Take the opening run: through San Proper's humid funk-guitar groover "Caught On You" and Maxi Mill's disorienting but soulful "No Time," this isn't your average collection of house orthodoxy. Not that there isn't more traditionally-inclined house to be found. Tom Trago's permanently-bubbling-under "Once Upon a Time in Amsterdam," Melon's vivacious raver "Telephones" and Simon Weiss's piano plonker "Amsterdam Wave" are about as accessible and likeable as house can get, even if they're still underlaid with offbeat touches and bizarre sounds (the piano on "Wave" sounds acrid and warbly).
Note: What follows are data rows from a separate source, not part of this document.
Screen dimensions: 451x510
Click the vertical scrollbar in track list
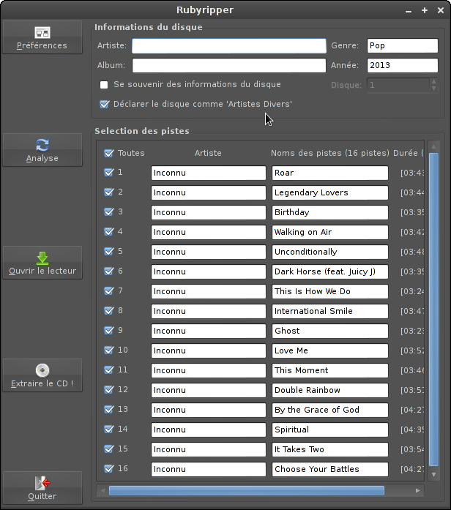(433, 307)
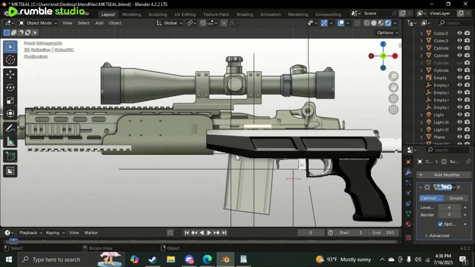The height and width of the screenshot is (267, 475).
Task: Select the Move tool in toolbar
Action: (10, 74)
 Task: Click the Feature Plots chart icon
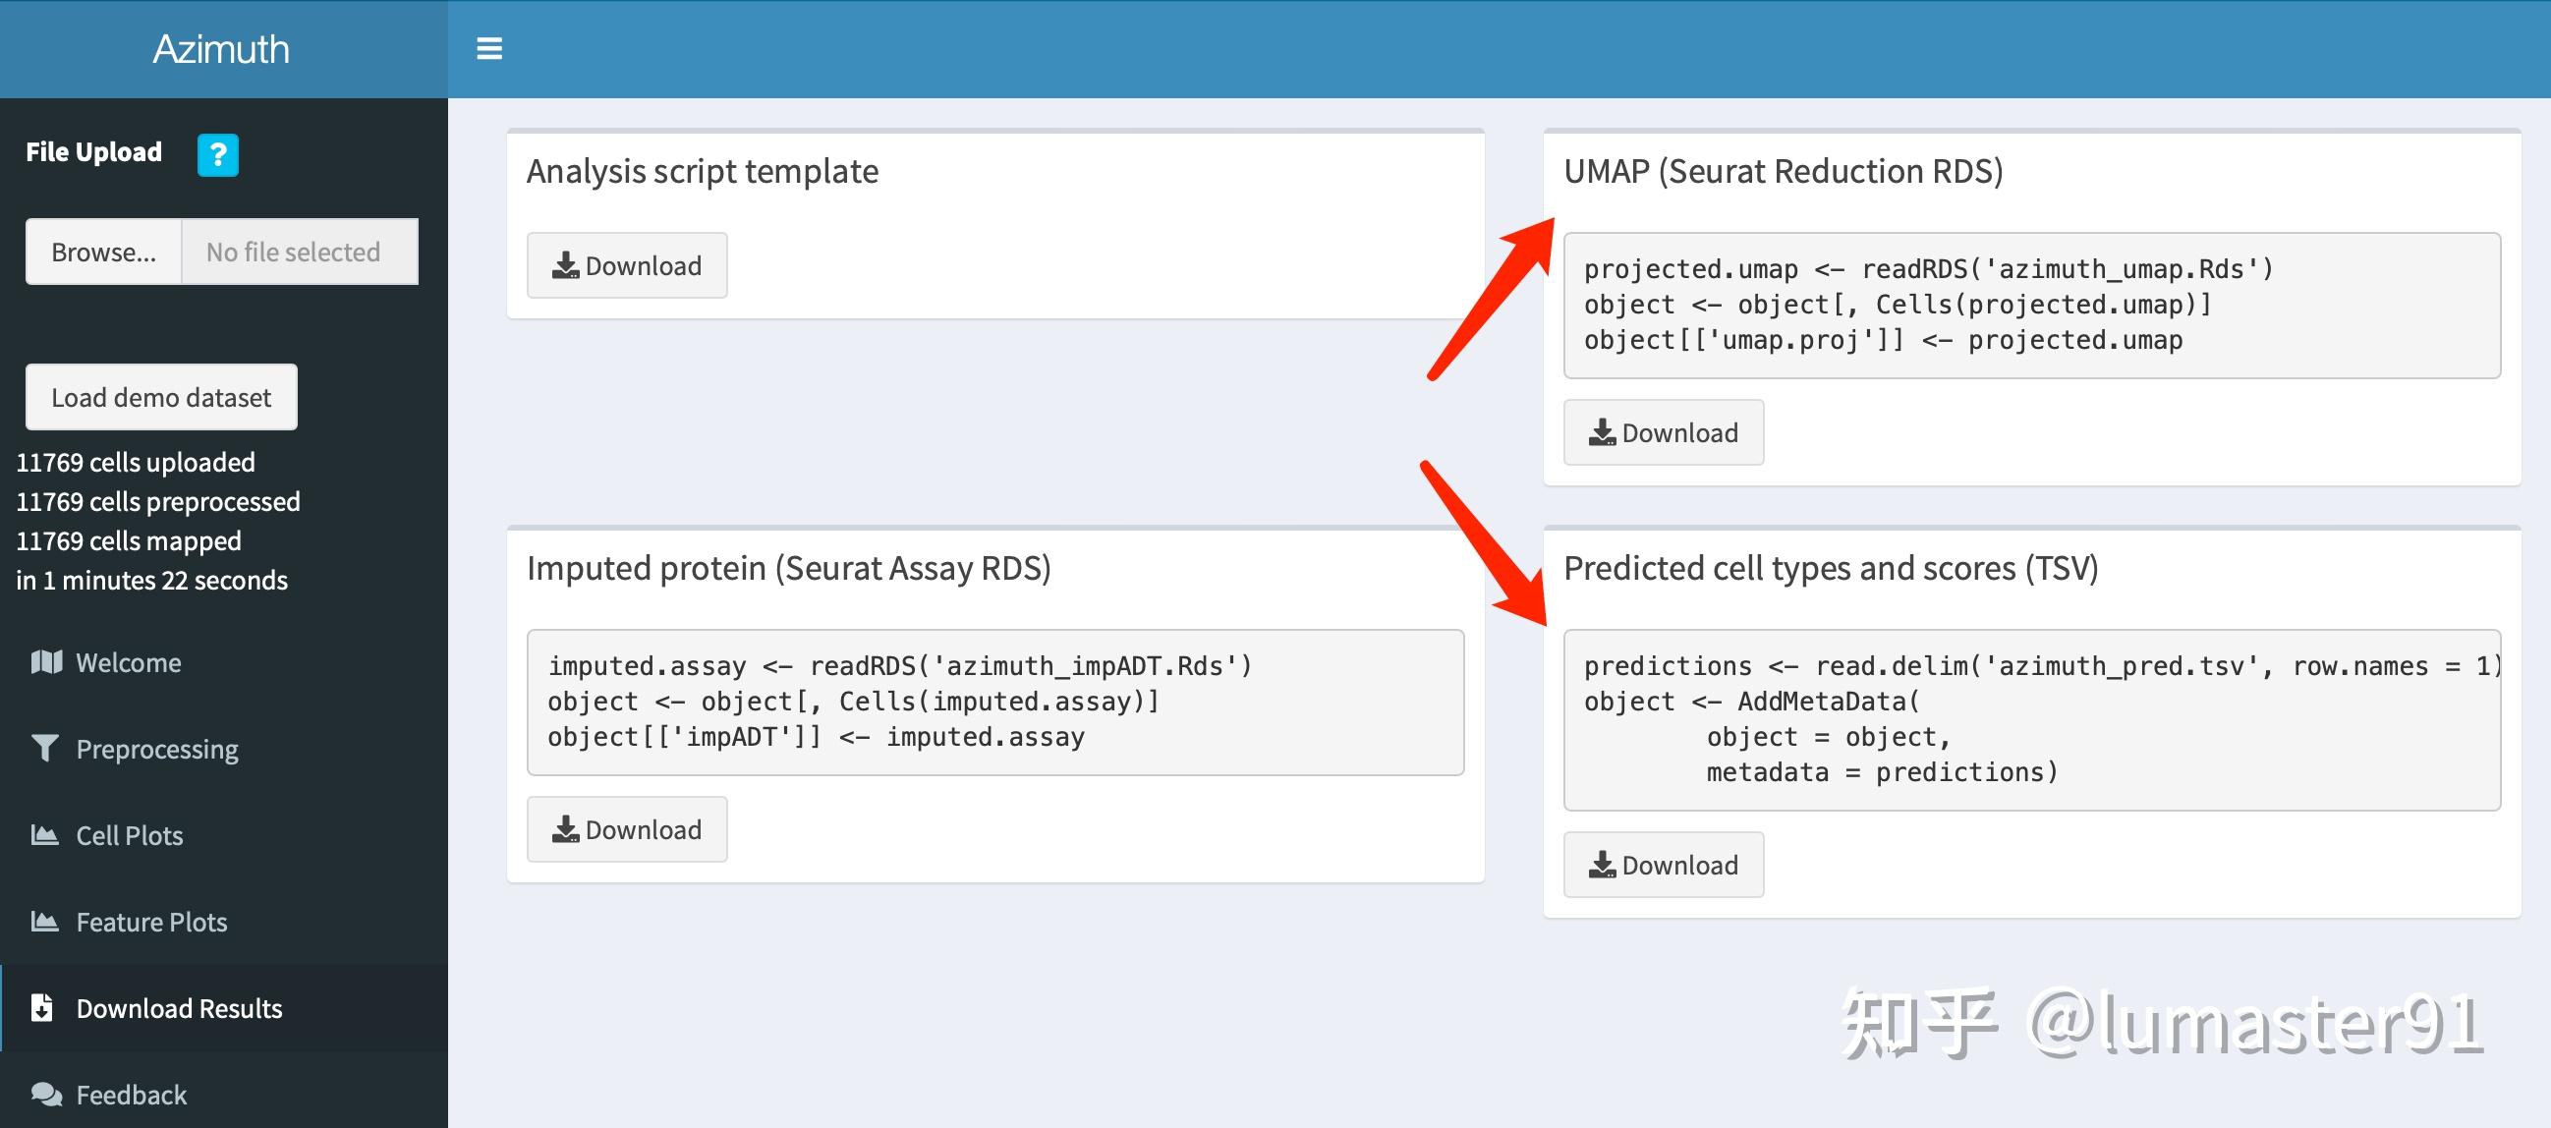pos(45,921)
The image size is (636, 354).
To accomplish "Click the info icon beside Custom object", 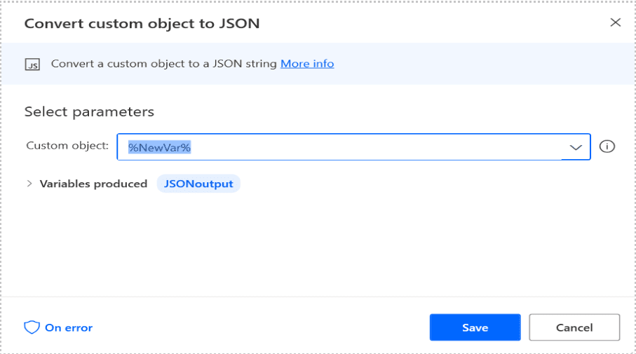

A collection as much about highlighting underdogs like Maxi Mill and Awanto3 (whose "Crappy Joyride" is the record's quirkiest track, a welcome diversion), Amsterdam All-Stars' best moments come from those producers who currently find themselves in the midst of a hot streak. Dexter's "Zamba" initially poses as a shuffling Latin-inflected number before a rude fuzz-bassline invades the tune in typically irreverent fashion, quickly turning feverish and unstable. Ever-out-there duo Juju & Jordash throw a wrench into the compilation's final stretch with their "Bleached Roots," made up of queasy, hard-panned hats and a lopsided jackhammer march that somehow feels both militantly rigid and ramshackle. NWAQ provides one of his loosest productions in a while, "Hot Liberty" suspending breakbeats in a sauna with appropriately steamy porno samples, almost managing to transcend its gimmick but proving a pile of big dumb fun either way.
Perhaps the most impressive thing about Amsterdam All-Stars is how truly timeless it all sounds: a collection of mostly new tracks by current producers, it still sounds utterly unconcerned with sounding "up-to-date" or futurist. The tracks are spacious, the drums are huge and the melodies are upfront, but that's the only unifying factor here: there's nothing particularly trendy about any of this. As if to cleanse the palate after NWAQ's raunchy racket, the compilation closes with Young Marco's "Hoodoo," the simplest, prettiest track here, all cheap glossy textures and skipping beats, a gentle reminder that Rush Hour is never quite what we might want to think it is.